The Iraqi capital, long plagued by violence, was struck by a different sort of horror Thursday night when a swanky floating restaurant sank in the Tigris River.
Five bodies were recovered from the murky waters, and two others were believed missing, said Mohammed Al Rubeiy, a member of the Baghdad Provincial Council. The searched continued late into the night.
About 150 people were on the floating restaurant, Al Rubeiy said. They were attending a private party hosted by Caterpillar Inc., a manufacturer of heavy machinery and equipment. Most in attendance were Iraqis; some were from elsewhere in the Middle East.
Women wailed and men vented anger that such an accident could occur. Details about the sinking remained sketchy.
"I hold you responsible in front of all these people," yelled one man at Al Rubeiy.
Al Rubeiy said the restaurant had a maximum capacity of 100 people.
Restaurants here are usually crowded on Thursday nights, the start of the weekend.

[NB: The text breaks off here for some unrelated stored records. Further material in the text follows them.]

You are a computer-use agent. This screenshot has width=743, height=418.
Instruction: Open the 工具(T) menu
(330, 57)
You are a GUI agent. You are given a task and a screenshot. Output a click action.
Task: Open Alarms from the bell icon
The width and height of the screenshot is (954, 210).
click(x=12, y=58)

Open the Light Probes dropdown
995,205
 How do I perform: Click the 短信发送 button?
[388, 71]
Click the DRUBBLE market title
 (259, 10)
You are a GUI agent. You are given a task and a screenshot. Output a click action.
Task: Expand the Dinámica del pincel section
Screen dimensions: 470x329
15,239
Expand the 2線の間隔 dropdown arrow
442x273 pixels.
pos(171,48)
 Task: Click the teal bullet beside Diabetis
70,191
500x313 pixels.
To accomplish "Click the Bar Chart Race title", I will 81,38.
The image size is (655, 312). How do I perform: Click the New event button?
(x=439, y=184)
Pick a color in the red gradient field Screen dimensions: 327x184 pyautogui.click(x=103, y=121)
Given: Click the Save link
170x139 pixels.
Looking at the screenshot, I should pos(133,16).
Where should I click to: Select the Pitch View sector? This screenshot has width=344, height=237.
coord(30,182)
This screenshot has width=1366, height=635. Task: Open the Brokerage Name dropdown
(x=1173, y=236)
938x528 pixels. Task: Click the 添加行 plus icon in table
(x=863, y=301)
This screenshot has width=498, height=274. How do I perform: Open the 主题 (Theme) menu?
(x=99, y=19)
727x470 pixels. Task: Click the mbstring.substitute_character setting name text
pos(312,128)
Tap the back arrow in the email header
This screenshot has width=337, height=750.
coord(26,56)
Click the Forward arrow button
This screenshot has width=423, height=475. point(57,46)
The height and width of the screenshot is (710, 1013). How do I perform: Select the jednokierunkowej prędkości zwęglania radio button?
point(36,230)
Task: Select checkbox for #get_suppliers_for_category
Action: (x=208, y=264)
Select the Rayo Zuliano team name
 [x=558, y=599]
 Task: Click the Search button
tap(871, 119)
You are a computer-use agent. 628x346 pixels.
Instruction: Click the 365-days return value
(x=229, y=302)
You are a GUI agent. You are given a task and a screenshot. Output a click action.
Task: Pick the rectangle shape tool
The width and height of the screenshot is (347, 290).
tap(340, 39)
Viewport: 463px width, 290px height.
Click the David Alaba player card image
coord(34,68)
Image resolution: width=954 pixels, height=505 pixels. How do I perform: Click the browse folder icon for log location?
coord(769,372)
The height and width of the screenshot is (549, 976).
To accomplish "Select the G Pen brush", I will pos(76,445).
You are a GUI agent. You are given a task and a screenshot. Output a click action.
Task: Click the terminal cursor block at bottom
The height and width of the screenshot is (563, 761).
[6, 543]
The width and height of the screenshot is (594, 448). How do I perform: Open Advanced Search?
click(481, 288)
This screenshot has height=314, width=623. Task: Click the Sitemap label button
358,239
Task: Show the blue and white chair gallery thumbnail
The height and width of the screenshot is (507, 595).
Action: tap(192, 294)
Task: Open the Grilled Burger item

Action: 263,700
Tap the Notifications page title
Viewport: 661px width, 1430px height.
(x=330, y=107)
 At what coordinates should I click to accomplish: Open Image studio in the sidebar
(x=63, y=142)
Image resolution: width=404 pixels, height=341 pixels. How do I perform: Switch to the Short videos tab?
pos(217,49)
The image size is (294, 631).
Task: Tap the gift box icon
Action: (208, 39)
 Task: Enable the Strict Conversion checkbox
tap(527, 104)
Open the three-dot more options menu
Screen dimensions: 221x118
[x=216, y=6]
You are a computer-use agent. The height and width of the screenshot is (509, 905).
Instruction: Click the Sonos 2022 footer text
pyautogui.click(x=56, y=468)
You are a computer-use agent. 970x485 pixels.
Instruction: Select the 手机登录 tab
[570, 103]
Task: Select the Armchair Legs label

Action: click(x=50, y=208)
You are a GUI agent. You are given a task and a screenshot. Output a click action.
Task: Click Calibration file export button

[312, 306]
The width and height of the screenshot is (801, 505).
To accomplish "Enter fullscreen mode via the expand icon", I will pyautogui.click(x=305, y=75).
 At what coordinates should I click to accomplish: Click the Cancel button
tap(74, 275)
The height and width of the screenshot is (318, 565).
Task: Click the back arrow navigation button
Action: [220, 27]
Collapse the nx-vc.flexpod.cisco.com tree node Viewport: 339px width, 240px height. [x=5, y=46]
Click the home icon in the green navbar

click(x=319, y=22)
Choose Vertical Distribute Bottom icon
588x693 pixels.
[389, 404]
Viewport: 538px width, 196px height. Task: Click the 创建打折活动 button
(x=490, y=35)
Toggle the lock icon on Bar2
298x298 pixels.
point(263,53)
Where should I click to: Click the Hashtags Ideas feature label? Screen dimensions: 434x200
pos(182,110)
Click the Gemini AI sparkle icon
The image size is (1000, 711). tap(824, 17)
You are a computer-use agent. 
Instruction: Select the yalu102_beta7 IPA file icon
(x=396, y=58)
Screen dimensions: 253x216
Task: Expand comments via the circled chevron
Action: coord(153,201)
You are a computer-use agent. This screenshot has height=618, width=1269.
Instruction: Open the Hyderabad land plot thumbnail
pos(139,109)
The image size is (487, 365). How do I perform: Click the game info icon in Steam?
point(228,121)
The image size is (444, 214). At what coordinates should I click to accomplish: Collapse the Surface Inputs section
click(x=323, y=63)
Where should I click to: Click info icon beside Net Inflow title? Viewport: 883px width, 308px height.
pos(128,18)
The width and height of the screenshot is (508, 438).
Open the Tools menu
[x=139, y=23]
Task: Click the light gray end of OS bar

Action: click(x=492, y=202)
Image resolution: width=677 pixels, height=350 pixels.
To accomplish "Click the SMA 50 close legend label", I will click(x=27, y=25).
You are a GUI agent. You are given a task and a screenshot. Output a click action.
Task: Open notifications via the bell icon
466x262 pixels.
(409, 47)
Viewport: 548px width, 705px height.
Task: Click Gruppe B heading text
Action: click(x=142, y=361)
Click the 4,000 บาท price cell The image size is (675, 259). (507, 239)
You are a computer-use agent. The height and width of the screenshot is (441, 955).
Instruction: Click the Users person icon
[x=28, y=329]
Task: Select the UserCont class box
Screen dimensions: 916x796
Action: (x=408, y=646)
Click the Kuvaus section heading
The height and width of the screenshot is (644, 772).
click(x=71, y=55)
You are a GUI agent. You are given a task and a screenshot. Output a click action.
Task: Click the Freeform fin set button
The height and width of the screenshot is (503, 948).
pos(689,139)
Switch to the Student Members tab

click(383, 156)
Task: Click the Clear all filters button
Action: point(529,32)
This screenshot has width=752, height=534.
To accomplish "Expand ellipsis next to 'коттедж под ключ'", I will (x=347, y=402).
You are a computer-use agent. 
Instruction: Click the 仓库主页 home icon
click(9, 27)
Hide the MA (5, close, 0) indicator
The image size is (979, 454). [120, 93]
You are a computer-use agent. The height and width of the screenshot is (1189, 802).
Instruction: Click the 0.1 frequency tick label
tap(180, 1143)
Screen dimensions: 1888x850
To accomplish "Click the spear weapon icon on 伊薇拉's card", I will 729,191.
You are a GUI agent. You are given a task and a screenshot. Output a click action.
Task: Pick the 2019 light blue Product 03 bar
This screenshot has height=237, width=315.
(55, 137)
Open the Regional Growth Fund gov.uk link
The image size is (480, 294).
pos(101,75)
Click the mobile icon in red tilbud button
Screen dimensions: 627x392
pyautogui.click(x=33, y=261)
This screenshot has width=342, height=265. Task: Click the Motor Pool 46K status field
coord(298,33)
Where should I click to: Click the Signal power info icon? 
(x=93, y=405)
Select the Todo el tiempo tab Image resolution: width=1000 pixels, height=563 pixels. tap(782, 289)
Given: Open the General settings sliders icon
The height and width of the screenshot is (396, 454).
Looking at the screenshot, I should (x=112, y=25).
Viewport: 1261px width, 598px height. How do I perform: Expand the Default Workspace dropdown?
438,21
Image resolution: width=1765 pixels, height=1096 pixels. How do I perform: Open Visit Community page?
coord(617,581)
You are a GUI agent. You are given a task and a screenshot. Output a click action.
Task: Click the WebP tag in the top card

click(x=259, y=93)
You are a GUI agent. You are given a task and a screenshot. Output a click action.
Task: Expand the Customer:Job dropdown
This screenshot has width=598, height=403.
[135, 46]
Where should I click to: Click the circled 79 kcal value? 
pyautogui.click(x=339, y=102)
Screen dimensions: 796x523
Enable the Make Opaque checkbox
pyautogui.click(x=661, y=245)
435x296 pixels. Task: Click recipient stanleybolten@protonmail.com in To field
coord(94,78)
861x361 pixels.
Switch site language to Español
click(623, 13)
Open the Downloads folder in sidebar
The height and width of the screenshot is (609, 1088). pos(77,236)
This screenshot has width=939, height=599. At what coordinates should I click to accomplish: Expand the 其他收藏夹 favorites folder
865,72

The floating restaurant is part of the upscale Lebanese Family Club, which opened two years ago.
Bilad Qusay, who was at the party, said he knew something was wrong when patrons were asked to enter the restaurant one by one. When he stepped inside, he could see water on the floor.
Suddenly, water pressure smashed the windows of the restaurant and one side went down, Qusay said, wiping tears. He jumped to safety ashore.
The deaths came after another day of violence in and around Baghdad.
At least seven people were killed and 23 others were wounded in a car bomb and roadside blasts in the Iraqi capital's Shulaa neighborhood. In the Shurta al-Raba neighborhood, two roadside bomb exploded on a busy road, wounding eight people.
In Mahmoudiya, about 40 kilometers (about 25 miles) south of Baghdad, five roadside bombs exploded, police officials in Baghdad told CNN. At least two people were killed and five others wounded.
Iraq has endured spurts of violence over the past year amid sectarian and political unrest.